======== Given data

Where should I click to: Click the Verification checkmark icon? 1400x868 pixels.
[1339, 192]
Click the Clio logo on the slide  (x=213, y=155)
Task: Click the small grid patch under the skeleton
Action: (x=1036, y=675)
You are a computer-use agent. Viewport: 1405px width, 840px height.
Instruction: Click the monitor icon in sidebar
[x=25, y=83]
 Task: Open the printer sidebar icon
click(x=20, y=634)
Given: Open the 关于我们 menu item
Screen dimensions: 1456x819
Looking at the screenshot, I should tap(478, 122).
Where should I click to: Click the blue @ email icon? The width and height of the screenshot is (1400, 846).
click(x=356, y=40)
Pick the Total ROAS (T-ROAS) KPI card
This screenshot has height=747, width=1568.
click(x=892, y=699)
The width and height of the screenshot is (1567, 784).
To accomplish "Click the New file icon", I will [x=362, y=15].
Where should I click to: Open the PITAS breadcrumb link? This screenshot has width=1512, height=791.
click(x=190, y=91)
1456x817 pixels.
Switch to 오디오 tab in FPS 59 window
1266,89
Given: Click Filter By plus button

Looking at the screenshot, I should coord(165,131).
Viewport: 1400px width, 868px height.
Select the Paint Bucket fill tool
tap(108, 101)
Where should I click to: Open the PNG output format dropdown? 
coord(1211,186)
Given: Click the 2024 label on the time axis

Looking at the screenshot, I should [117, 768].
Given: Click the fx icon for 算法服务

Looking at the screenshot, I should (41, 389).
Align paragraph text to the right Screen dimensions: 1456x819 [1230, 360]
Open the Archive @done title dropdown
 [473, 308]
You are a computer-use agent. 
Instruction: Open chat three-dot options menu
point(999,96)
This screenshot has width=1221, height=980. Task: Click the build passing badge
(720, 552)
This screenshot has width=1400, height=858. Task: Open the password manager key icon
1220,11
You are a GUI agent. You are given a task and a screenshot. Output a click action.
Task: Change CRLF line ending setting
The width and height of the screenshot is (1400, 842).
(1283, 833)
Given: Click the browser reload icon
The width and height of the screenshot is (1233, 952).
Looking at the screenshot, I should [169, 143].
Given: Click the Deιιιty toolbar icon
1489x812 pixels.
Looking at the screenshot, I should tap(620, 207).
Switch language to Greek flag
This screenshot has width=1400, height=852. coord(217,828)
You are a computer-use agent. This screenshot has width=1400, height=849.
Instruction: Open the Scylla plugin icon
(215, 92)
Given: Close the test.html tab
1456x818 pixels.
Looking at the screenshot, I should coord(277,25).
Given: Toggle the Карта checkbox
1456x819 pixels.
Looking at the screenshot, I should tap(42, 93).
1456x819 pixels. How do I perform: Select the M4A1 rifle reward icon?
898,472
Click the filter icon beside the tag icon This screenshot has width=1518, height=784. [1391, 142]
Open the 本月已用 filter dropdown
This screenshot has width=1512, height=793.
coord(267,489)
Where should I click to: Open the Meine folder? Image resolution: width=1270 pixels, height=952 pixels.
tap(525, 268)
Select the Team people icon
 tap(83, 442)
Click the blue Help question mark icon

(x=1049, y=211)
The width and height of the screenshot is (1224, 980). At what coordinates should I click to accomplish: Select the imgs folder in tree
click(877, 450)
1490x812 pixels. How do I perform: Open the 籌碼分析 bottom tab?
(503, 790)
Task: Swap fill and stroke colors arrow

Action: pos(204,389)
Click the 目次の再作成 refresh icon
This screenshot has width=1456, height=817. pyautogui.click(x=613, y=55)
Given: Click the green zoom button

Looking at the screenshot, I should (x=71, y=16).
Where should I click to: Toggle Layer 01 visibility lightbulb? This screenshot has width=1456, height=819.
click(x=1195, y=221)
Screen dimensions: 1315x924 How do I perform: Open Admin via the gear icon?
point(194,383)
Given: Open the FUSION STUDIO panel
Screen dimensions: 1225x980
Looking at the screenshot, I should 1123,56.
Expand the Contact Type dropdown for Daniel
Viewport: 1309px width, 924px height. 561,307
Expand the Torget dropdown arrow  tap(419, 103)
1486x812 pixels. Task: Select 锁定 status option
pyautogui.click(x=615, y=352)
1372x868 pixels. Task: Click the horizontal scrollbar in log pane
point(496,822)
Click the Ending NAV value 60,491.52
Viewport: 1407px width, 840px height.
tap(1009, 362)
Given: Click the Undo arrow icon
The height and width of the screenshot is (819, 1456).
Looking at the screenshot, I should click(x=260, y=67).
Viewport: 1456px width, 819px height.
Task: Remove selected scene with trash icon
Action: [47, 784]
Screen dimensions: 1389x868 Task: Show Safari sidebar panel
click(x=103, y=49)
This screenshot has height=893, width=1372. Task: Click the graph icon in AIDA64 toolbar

================

Exercise brief – Wherever the string "computer" appears in the entries above, return the line it appears on.

Exercise result –
You are a computer-use agent. Viewport: 1405px width, 840px height.
You are a computer-use agent. 
You are a computer-use agent. This screenshot has width=1400, height=849.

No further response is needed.